Gunung itu lenyap. Jauh, jauh di kejauhan, barisan pegunungan nyaris tak terlihat.
Langit, tidak lagi biru. Sebaliknya, warnanya merah seperti nyala api, karena saat itu senja kala.
Senja itu membawa cahaya dari matahari terbenam, yang mengalir di seluruh negeri untuk menyelimuti kota kecil setingkat kabupaten. Dinding-dinding yang mengelilingi kota telah ada selama bertahun-tahun, yang jelas terlihat dari penampilan kuno dinding itu. Dinding-dinding itu ditutupi dengan bercak-bercak dan tanda-tanda, bukti berlalunya waktu.

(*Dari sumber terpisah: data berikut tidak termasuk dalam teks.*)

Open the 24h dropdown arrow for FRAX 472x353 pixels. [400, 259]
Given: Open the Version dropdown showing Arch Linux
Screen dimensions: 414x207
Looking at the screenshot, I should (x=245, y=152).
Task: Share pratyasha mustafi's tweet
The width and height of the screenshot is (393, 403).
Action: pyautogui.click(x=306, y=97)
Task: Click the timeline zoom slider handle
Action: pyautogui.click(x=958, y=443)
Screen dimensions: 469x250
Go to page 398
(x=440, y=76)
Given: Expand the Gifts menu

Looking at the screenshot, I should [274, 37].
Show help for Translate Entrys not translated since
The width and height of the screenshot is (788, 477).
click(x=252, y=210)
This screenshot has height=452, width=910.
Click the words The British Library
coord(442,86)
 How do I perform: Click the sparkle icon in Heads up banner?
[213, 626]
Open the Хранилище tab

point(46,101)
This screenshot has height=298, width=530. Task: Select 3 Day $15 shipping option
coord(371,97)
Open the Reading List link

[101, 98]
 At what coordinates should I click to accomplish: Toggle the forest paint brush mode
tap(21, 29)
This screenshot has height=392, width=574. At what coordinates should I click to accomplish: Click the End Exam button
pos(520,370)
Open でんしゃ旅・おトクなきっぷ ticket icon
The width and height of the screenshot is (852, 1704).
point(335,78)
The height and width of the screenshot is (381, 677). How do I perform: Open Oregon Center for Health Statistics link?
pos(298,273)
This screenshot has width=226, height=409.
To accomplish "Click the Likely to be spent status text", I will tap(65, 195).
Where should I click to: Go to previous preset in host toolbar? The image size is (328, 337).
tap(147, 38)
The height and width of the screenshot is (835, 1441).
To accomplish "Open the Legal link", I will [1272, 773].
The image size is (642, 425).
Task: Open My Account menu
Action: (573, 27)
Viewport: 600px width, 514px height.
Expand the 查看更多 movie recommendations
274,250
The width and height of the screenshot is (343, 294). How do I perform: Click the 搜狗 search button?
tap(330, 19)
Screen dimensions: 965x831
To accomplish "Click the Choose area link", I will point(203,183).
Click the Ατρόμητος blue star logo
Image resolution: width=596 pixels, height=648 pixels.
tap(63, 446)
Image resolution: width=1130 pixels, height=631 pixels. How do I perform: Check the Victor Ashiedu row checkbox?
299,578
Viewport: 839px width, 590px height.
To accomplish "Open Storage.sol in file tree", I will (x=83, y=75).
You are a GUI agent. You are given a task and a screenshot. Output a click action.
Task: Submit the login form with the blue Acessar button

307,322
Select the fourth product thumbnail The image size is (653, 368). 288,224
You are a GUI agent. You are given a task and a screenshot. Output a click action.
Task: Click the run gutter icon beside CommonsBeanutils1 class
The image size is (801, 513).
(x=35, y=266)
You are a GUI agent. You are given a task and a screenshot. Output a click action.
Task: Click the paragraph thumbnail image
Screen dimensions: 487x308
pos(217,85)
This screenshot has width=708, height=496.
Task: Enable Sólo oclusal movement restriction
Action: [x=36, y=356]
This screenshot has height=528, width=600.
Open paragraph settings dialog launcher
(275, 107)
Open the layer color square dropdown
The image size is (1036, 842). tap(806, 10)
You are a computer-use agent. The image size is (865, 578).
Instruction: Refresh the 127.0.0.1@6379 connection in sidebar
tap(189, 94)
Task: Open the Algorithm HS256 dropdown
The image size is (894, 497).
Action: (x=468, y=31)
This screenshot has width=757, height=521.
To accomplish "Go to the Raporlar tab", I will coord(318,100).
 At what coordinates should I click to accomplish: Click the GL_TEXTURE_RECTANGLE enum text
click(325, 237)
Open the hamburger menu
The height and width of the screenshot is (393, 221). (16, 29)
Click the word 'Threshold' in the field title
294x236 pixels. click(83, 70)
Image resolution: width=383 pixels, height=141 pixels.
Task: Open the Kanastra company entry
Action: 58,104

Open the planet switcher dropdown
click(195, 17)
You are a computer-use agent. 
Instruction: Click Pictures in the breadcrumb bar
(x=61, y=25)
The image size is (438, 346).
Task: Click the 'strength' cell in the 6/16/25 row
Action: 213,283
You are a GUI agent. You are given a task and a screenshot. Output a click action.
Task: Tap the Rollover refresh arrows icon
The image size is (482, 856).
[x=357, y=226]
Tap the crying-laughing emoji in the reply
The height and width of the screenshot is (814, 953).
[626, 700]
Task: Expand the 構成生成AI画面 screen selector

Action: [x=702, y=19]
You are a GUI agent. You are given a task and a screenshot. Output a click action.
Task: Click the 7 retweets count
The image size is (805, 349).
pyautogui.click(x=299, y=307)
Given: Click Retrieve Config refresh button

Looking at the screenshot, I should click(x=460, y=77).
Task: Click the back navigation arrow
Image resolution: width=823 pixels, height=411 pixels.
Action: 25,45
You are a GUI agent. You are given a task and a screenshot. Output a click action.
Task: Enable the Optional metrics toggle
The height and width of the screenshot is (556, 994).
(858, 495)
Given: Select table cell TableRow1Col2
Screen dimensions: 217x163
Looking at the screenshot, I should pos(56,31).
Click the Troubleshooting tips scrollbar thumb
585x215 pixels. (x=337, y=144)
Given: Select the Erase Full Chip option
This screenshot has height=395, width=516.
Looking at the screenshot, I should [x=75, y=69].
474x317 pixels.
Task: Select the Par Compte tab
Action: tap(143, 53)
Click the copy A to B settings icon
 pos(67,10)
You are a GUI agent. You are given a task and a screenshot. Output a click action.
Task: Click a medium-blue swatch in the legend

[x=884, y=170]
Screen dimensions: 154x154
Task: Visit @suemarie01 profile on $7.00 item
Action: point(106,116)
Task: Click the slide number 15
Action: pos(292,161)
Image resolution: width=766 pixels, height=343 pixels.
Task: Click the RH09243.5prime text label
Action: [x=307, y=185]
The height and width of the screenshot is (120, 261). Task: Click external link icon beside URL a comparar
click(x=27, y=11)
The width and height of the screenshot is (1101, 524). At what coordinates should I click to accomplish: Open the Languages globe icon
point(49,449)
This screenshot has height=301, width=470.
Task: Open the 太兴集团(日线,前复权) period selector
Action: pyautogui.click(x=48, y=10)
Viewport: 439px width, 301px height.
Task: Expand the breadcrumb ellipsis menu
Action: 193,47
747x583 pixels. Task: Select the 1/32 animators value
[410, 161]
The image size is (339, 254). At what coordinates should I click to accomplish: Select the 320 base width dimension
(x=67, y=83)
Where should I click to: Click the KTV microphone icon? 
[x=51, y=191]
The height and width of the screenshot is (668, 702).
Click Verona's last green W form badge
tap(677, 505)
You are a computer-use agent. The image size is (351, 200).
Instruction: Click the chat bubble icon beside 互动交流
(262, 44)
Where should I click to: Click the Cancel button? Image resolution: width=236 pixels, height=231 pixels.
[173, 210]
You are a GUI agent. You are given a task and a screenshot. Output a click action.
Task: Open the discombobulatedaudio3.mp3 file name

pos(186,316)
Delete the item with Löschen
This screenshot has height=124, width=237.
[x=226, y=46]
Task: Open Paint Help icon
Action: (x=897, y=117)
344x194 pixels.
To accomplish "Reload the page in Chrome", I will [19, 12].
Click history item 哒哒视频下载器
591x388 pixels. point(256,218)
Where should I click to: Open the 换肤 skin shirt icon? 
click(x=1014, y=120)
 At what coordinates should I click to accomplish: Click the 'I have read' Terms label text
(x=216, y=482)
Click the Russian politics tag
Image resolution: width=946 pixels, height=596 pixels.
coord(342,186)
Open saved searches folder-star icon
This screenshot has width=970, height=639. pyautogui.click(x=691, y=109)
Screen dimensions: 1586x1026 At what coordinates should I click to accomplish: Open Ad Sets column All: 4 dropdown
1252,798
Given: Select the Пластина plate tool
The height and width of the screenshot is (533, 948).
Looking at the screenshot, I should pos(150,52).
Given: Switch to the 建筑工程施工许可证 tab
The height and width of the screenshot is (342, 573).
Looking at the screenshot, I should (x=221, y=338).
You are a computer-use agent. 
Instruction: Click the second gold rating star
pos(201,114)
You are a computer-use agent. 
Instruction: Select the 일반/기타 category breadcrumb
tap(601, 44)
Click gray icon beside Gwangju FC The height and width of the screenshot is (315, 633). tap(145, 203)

Di atas dinding, beberapa penjaga bermalas-malasan. Kadang-kadang suara samar tawa dan obrolan mereka akan melayang ke ambang di bawah. Ada seorang gadis baru di kota, dan tawa mereka mengandung keindahan harapan yang datang dalam hidup.
Kereta kuda berbaris untuk masuk melalui gerbang kota; di atas setiap kereta duduk seorang kusir yang mengacungkan cambuk dan berteriak ke arah kuda-kudanya ketika mereka berjalan menuju pusat kota.